Seawheeze 2015 – What to Know When Training for a Half Marathon

Got a very nice karat today! It is over! Today I completed my first half marathon. I was very nervous, especially because the summer has gotten the best of me. I feel like every weekend I have been going out of town or having visitors. I enjoy being active, but  I have never been much of a long distance runner. The most I usually run is around 10 KM, and even then I am struggling. Today I set the goal that I did not want to walk, I just wanted to run the whole way. My time today was 2:22, which I am happy with. I mostly just wanted to prove to myself that I could do it. I learned a lot, but I think I am ready for early retirement. Running for two hours straight is just not my thing. I am overjoyed that I did it, but I am also glad that it is over. Now that I know what a half marathon entails, there are some things I would consider if I was to enter another half marathon. 

Choose the Right Time of Year

I got so so lucky with Seawheeze, the weather was cool and there was a nice breeze. However, Vancouver has had one of the hottest summers ever! Training has been pretty hard to coordinate, because it is so hot! I had to do my runs either early in the morning or late at night. Since it was such a struggle I did miss quite a bit of workouts. I would consider the time commitment and plan for a comfortable time to run outside. It is very important to know a scheduled time to allow for runs. The long runs took me 1 – 2 hours and I often didn’t have enough time to devote to it. 

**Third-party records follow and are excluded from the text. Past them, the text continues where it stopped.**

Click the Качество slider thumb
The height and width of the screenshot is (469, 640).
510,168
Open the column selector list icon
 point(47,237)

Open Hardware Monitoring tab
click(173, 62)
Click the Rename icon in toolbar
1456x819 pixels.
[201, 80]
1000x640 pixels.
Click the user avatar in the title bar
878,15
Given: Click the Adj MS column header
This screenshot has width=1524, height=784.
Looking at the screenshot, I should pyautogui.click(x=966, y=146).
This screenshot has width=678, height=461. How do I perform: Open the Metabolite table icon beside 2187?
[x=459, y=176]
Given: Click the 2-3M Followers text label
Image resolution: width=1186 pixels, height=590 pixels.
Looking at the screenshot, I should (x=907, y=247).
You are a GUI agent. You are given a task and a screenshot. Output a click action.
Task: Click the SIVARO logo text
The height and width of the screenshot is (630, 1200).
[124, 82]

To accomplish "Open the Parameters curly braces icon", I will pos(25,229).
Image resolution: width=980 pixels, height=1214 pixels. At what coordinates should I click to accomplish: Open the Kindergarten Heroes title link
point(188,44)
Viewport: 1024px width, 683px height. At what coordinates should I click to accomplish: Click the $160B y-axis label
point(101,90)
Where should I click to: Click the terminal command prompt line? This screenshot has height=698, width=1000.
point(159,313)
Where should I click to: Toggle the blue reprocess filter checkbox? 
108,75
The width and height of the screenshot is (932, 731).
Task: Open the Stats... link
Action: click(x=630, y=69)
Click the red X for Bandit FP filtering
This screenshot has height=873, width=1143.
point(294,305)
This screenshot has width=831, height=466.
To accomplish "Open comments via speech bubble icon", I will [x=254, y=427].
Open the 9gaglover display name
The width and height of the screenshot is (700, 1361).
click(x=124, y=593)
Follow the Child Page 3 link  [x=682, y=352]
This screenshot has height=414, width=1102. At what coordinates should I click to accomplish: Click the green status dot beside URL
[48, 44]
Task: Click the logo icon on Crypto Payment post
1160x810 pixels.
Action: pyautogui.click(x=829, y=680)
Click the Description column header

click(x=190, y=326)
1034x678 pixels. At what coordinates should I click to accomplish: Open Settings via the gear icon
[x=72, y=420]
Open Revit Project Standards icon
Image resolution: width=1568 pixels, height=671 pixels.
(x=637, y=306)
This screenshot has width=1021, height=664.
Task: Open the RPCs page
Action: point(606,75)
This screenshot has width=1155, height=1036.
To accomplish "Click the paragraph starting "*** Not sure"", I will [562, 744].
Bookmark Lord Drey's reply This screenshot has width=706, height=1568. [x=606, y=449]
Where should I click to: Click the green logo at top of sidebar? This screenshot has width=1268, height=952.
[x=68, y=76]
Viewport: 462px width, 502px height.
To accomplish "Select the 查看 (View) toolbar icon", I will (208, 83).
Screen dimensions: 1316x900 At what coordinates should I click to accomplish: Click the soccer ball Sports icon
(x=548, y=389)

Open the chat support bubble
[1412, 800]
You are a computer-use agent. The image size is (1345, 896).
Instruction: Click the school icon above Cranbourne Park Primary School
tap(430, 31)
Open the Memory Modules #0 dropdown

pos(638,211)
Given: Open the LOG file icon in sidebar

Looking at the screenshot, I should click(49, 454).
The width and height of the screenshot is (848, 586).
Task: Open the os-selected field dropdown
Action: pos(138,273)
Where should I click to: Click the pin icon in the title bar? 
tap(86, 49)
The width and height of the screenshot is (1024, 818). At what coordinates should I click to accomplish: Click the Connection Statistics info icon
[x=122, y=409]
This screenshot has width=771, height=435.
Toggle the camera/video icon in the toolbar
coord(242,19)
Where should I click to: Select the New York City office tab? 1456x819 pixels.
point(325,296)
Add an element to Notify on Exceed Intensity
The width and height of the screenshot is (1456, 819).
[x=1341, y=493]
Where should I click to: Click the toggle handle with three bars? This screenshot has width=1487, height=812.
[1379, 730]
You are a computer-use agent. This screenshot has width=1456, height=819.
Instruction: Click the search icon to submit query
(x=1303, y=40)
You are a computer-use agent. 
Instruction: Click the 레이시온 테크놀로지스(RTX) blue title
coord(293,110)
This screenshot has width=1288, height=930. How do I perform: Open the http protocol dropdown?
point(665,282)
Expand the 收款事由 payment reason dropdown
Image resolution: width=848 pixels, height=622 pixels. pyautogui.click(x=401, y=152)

Don’t Do it For Weight Loss

Fitness challenge? Yes! Weight loss program? No. Training for a half is a full-time task, so my regular fitness routine was put on the back burner. Running long distances leaves me feeling ravenous, and I mean starving! After a 10 – 15 KM I am shoveling food into my mouth. Any calories that I may have burned running, I have eaten back and then some. 

Music is Key

Choose a song with a good beat. I don’t know how some of these people run without any music. I needed the songs to keep me going. Finding the right playlist to me, was just as important as training. 

Get the Right Gear

Not being a big long distance runner all the side effects were a shock for me. Blisters were a big thing, my foot have just been butchered. I had to invest in some running socks. A few friend of mine who are committed to running actually got fitted for running shoes. It is very important that you start training with the running shoes at least a month before. On race day I also picked up Clif Shot Bloks , I find these easier to eat than the gel packs. The gel packs make me want to gag, I can’t even get them down. 

Plan Your Meals

Running is one of those things that is kind of finicky. I can’t have a good run after I eat and if I run on an empty stomach I often run out of steam. The night before my race I read that it is important to try and have carbs. I I had pasta the night before the run. When I woke up this morning at 4:30, I had two pieces of toast with peanut butter first thing. I tried to get a banana down, but it is hard to eat so early in the morning. I also drank lot water leading up to the run. 

What a relief! Seawheeze was amazing, the race route is very beautiful, everyone was so friendly and I got some Lululemom swag. I am so happy to be done! Such an amazing experience! Can’t wait for my next challenge.